Trente-cinq ans après la relance du tramways nantais, de nouvelles rames plus longues, moins énergivores et recyclables entreront en service entre 2023 et 2025. Parallèlement, Nantes Métropole a missionné la Semitan, l’exploitant du réseau de transport pour engager le retraitement des quarante-six rames actuelles. Une opération inédite.C'était l'un des deux volets de la mission confiée dès 2018 par Nantes Métropole à la régie des transports nantais Semitan : parallèlement au projet d'acquisition de quarante-six nouvelles rames de tramways qui entreront progressivement en service entre 2023 et 2025, il s'agit de trouver une solution pour évacuer les quarante six rames déployées sur le réseau nantais depuis sa création en 1985. Sous quelle forme ?

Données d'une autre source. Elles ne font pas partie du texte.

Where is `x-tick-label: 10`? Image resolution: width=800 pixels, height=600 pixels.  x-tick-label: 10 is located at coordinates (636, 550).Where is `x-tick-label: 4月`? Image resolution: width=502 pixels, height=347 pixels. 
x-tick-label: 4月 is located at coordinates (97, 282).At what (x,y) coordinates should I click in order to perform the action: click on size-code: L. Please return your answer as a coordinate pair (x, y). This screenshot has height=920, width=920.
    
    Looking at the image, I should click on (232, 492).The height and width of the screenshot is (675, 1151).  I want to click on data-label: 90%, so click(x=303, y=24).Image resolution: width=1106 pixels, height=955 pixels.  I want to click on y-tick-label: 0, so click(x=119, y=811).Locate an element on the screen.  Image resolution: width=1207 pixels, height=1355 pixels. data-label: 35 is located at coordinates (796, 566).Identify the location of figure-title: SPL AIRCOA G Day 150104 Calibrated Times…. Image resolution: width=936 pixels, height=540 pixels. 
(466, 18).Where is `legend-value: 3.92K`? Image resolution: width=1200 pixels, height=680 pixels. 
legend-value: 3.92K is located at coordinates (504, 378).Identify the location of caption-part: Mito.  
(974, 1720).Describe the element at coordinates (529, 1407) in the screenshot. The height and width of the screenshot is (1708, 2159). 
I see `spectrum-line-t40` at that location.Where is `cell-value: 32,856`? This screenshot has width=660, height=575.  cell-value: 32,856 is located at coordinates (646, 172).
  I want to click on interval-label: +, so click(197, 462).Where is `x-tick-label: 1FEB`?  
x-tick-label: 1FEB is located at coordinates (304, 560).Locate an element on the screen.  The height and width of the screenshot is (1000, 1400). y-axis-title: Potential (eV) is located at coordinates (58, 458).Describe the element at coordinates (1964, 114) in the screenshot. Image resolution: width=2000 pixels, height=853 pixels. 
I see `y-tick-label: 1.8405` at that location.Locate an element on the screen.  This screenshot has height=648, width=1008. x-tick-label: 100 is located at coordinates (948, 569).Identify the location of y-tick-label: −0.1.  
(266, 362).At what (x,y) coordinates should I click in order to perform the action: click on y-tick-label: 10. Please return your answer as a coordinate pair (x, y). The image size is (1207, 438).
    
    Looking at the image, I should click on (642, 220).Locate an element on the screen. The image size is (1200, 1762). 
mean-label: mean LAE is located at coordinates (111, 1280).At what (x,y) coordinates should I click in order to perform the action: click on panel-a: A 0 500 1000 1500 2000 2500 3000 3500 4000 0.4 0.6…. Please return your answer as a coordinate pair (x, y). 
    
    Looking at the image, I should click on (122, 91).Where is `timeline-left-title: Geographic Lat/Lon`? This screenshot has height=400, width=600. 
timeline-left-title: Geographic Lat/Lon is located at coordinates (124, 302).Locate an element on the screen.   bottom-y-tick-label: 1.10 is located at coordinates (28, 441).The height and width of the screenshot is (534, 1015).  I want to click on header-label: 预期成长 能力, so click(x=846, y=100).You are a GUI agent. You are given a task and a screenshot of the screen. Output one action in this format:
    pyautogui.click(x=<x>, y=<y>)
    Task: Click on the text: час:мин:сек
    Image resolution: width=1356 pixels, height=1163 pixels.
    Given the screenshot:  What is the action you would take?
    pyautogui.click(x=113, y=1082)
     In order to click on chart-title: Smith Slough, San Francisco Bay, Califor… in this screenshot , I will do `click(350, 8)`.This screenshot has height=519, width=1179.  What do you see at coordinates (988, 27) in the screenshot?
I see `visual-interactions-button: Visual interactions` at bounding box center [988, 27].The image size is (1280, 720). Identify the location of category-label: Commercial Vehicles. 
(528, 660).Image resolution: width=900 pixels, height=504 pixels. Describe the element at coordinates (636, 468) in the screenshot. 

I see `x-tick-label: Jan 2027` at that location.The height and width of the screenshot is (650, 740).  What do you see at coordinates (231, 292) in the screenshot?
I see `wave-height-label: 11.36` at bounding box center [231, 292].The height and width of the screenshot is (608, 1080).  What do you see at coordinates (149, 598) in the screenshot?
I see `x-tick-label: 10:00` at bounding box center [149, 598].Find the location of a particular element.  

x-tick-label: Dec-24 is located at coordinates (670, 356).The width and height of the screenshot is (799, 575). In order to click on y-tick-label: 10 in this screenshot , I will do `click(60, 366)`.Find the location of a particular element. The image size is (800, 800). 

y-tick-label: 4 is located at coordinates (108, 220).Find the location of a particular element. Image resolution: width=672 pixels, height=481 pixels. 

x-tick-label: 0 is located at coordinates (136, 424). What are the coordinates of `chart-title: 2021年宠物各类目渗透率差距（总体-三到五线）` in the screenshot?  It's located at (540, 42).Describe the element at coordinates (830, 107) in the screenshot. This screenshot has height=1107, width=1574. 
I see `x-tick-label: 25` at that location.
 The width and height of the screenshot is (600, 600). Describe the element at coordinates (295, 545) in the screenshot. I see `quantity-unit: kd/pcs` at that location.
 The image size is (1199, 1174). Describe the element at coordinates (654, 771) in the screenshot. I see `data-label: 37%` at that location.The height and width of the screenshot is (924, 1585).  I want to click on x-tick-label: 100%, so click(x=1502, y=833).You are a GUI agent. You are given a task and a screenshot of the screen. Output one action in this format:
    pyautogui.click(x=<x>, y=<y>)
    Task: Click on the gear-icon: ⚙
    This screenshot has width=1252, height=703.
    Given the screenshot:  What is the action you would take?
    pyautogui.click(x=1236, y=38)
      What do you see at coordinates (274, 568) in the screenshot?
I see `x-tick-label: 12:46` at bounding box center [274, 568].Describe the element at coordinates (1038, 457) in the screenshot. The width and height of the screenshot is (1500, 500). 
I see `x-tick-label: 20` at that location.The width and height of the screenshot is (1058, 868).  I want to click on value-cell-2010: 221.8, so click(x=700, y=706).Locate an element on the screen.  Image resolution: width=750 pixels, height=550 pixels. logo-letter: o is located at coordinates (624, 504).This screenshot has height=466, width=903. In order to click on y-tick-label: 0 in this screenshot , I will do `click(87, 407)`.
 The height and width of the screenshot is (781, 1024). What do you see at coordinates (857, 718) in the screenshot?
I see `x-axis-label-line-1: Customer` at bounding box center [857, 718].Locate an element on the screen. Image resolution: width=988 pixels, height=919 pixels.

C'est la question sur laquelle la Semitan planche, car si les nouvelles rames sont, aux dires du constructeurs Alstom, recyclables à 97%, les machines en service n'ont pas été conçues en ce sens. Difficile de faire engager la responsabilité d'un constructeur sur des matériaux dont la durée de vie dépasse les trente ans. « En revanche, nous sommes aujourd'hui très sensibles à la recyclabilité. Les appels d'offres introduisent aujourd'hui des conditions sur la recyclabilité. On sollicite les constructeurs pour, dès la conception, prévoir des procédures et process qui permettront de faciliter le démontage et la séparation des matériaux. On essaie d'appliquer des principes d'écoconstruction pour pouvoir faire de l'éco-déconstruction », explique Vincent Dillinger, chef de projet acquisition tramways à la Semitan, à qui revient cette tâche indépendamment du contrat conclu avec Alstom. « Il n'y a pas de reprise pour mise à la casse... », sourit-il. Une fin de vie inéluctable au regard des besoins et de l'élévation des coûts de maintenance. Si Pascal Bolo, président de la Semitan, adjoint au maire de Nantes et vice-président de Nantes Métropole a d'ores et déjà indiqué qu'une rame serait conservée par la ville à titre patrimonial, « il va bien falloir trouver une solution pour les autres », affirme Vincent Dillinger.
Des métros « océanisés »
Les solutions ? Tout est possible. A priori, la Semitan s'orienterait vers le démantèlement mais n'exclut aucune hypothèse à ce stade. « On regarde ce que font la RATP ou la SNCF pour le matériel ferroviaire. Strasbourg a déjà été confrontée à cette situation dans une moindre mesure. On s'intéresse à ce qui a été fait dans le monde entier. New York a choisi « d'océaniser » ses anciens métros pour créer des récifs artificiels. Au Canada, un appel à projet a été lancé pour les transformer en hôtel-restaurants ou en faire des œuvres d'art... On peut imaginer équiper un centre de loisirs ou une carrière, c'est tentant, mais, ici, ce sont quarante-cinq véhicules ! Derrière, la règlementation est assez lourde», réfléchit encore Vincent Dillinger, qui constate qu'aucune filière de démantèlement existe en tant que telle « Il y a des choses que l'on va s'interdire de faire, comme des solutions exotiques. Des critères qualitatifs seront introduits dans l'appel d'offres pour trouver la solution la plus propre et la plus verte possible, par conviction et par nécessité. C'est un compromis écologiquement et économiquement viable à trouver», dit-il. Si la conception des nouvelles rames avait été soumise aux fourches caudines du dialogue citoyen - quarante nantais y avaient participé-, le démantèlement, « moins créatif », n'a lui pas été évoqué. La décision reviendra, en final, à Nantes Métropole, propriétaire des véhicules.